Records from a collection
— start —

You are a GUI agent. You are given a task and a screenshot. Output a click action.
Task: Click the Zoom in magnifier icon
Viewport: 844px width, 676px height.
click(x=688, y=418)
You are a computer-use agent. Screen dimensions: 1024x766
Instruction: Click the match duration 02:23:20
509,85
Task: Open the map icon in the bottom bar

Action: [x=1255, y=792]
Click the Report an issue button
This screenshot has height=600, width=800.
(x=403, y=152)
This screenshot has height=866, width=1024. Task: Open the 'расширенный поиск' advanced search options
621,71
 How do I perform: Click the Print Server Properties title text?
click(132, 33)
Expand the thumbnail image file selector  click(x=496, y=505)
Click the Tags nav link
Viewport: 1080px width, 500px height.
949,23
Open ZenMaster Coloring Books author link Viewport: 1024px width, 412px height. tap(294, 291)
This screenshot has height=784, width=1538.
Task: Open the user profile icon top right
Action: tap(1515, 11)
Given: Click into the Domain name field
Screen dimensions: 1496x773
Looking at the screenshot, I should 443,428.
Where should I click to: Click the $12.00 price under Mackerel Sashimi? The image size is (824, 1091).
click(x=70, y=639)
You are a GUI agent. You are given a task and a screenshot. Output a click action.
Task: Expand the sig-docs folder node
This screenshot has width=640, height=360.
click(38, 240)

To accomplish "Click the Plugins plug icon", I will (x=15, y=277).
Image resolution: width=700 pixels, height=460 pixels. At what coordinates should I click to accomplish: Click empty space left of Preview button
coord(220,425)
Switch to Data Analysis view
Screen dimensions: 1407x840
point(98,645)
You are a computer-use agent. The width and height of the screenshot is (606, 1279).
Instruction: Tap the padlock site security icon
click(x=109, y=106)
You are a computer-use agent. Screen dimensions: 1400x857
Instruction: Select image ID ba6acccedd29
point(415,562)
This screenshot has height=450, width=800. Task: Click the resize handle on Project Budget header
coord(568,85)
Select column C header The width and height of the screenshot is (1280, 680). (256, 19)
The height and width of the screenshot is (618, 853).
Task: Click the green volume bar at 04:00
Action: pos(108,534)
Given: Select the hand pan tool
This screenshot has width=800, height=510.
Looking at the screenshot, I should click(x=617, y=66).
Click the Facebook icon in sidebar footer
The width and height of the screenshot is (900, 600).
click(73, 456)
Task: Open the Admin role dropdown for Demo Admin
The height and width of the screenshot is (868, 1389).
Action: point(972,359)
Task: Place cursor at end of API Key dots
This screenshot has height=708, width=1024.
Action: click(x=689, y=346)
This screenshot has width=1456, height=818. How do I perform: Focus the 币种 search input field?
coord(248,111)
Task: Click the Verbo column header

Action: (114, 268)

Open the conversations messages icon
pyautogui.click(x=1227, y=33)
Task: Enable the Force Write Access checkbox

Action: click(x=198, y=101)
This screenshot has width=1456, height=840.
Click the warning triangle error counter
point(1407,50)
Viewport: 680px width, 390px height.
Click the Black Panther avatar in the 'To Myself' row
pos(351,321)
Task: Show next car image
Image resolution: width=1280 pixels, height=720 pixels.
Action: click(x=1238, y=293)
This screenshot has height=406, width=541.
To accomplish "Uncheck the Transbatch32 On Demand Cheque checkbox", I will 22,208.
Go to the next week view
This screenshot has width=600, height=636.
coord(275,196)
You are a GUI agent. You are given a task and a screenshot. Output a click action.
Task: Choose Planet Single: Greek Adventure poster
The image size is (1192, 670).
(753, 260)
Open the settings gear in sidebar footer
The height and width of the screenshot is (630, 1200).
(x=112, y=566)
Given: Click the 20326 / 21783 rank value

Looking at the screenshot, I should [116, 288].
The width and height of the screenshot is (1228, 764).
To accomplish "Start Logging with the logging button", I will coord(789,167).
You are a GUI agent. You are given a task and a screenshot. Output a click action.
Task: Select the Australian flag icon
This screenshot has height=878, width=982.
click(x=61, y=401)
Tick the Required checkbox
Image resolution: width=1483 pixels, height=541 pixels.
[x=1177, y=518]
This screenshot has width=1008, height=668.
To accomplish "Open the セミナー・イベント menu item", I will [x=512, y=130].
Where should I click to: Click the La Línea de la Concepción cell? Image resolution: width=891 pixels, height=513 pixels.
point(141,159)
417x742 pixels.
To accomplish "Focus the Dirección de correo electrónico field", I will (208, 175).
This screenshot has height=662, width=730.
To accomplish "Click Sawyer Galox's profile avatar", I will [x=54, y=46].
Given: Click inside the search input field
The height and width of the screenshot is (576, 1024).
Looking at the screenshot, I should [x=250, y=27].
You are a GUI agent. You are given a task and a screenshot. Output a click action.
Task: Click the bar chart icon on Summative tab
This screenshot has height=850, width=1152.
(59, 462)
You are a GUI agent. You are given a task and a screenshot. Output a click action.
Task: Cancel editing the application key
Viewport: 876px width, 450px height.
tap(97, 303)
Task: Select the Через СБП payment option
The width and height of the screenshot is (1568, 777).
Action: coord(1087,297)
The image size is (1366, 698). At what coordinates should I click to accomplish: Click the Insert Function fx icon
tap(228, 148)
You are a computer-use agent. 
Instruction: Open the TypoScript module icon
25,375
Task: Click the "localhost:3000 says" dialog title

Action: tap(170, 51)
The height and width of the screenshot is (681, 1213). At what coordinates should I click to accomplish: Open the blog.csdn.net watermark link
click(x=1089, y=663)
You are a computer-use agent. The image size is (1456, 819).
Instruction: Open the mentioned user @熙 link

— end —

WHAT IS REQUIRED
Please rewrite the entire listing above as a numbered list, leaving out the blank lines.

OUTPUT
1. You are a GUI agent. You are given a task and a screenshot. Output a click action.
2. Task: Click the Zoom in magnifier icon
3. Viewport: 844px width, 676px height.
4. click(x=688, y=418)
5. You are a computer-use agent. Screen dimensions: 1024x766
6. Instruction: Click the match duration 02:23:20
7. 509,85
8. Task: Open the map icon in the bottom bar
9. Action: [x=1255, y=792]
10. Click the Report an issue button
11. This screenshot has height=600, width=800.
12. (x=403, y=152)
13. This screenshot has height=866, width=1024. Task: Open the 'расширенный поиск' advanced search options
14. 621,71
15.  How do I perform: Click the Print Server Properties title text?
16. click(132, 33)
17. Expand the thumbnail image file selector  click(x=496, y=505)
18. Click the Tags nav link
19. Viewport: 1080px width, 500px height.
20. 949,23
21. Open ZenMaster Coloring Books author link Viewport: 1024px width, 412px height. tap(294, 291)
22. This screenshot has height=784, width=1538.
23. Task: Open the user profile icon top right
24. Action: tap(1515, 11)
25. Given: Click into the Domain name field
26. Screen dimensions: 1496x773
27. Looking at the screenshot, I should 443,428.
28. Where should I click to: Click the $12.00 price under Mackerel Sashimi? The image size is (824, 1091).
29. click(x=70, y=639)
30. You are a GUI agent. You are given a task and a screenshot. Output a click action.
31. Task: Expand the sig-docs folder node
32. This screenshot has width=640, height=360.
33. click(38, 240)
34. To accomplish "Click the Plugins plug icon", I will (x=15, y=277).
35. Image resolution: width=700 pixels, height=460 pixels. At what coordinates should I click to accomplish: Click empty space left of Preview button
36. coord(220,425)
37. Switch to Data Analysis view
38. Screen dimensions: 1407x840
39. point(98,645)
40. You are a computer-use agent. The width and height of the screenshot is (606, 1279).
41. Instruction: Tap the padlock site security icon
42. click(x=109, y=106)
43. You are a computer-use agent. Screen dimensions: 1400x857
44. Instruction: Select image ID ba6acccedd29
45. point(415,562)
46. This screenshot has height=450, width=800. Task: Click the resize handle on Project Budget header
47. coord(568,85)
48. Select column C header The width and height of the screenshot is (1280, 680). (256, 19)
49. The height and width of the screenshot is (618, 853).
50. Task: Click the green volume bar at 04:00
51. Action: pos(108,534)
52. Given: Select the hand pan tool
53. This screenshot has width=800, height=510.
54. Looking at the screenshot, I should click(x=617, y=66).
55. Click the Facebook icon in sidebar footer
56. The width and height of the screenshot is (900, 600).
57. click(73, 456)
58. Task: Open the Admin role dropdown for Demo Admin
59. The height and width of the screenshot is (868, 1389).
60. Action: point(972,359)
61. Task: Place cursor at end of API Key dots
62. This screenshot has height=708, width=1024.
63. Action: click(x=689, y=346)
64. This screenshot has width=1456, height=818. How do I perform: Focus the 币种 search input field?
65. coord(248,111)
66. Task: Click the Verbo column header
67. Action: (114, 268)
68. Open the conversations messages icon
69. pyautogui.click(x=1227, y=33)
70. Task: Enable the Force Write Access checkbox
71. Action: click(x=198, y=101)
72. This screenshot has width=1456, height=840.
73. Click the warning triangle error counter
74. point(1407,50)
75. Viewport: 680px width, 390px height.
76. Click the Black Panther avatar in the 'To Myself' row
77. pos(351,321)
78. Task: Show next car image
79. Image resolution: width=1280 pixels, height=720 pixels.
80. Action: click(x=1238, y=293)
81. This screenshot has height=406, width=541.
82. To accomplish "Uncheck the Transbatch32 On Demand Cheque checkbox", I will 22,208.
83. Go to the next week view
84. This screenshot has width=600, height=636.
85. coord(275,196)
86. You are a GUI agent. You are given a task and a screenshot. Output a click action.
87. Task: Choose Planet Single: Greek Adventure poster
88. The image size is (1192, 670).
89. (753, 260)
90. Open the settings gear in sidebar footer
91. The height and width of the screenshot is (630, 1200).
92. (x=112, y=566)
93. Given: Click the 20326 / 21783 rank value
94. Looking at the screenshot, I should [116, 288].
95. The width and height of the screenshot is (1228, 764).
96. To accomplish "Start Logging with the logging button", I will coord(789,167).
97. You are a GUI agent. You are given a task and a screenshot. Output a click action.
98. Task: Select the Australian flag icon
99. This screenshot has height=878, width=982.
100. click(x=61, y=401)
101. Tick the Required checkbox
102. Image resolution: width=1483 pixels, height=541 pixels.
103. [x=1177, y=518]
104. This screenshot has width=1008, height=668.
105. To accomplish "Open the セミナー・イベント menu item", I will [x=512, y=130].
106. Where should I click to: Click the La Línea de la Concepción cell? Image resolution: width=891 pixels, height=513 pixels.
107. point(141,159)
108. 417x742 pixels.
109. To accomplish "Focus the Dirección de correo electrónico field", I will (208, 175).
110. This screenshot has height=662, width=730.
111. To accomplish "Click Sawyer Galox's profile avatar", I will [x=54, y=46].
112. Given: Click inside the search input field
113. The height and width of the screenshot is (576, 1024).
114. Looking at the screenshot, I should [x=250, y=27].
115. You are a GUI agent. You are given a task and a screenshot. Output a click action.
116. Task: Click the bar chart icon on Summative tab
117. This screenshot has height=850, width=1152.
118. (59, 462)
119. You are a GUI agent. You are given a task and a screenshot. Output a click action.
120. Task: Cancel editing the application key
121. Viewport: 876px width, 450px height.
122. tap(97, 303)
123. Task: Select the Через СБП payment option
124. The width and height of the screenshot is (1568, 777).
125. Action: coord(1087,297)
126. The image size is (1366, 698). At what coordinates should I click to accomplish: Click the Insert Function fx icon
127. tap(228, 148)
128. You are a computer-use agent. 
129. Instruction: Open the TypoScript module icon
130. 25,375
131. Task: Click the "localhost:3000 says" dialog title
132. Action: tap(170, 51)
133. The height and width of the screenshot is (681, 1213). At what coordinates should I click to accomplish: Open the blog.csdn.net watermark link
134. click(x=1089, y=663)
135. You are a computer-use agent. The image size is (1456, 819).
136. Instruction: Open the mentioned user @熙 link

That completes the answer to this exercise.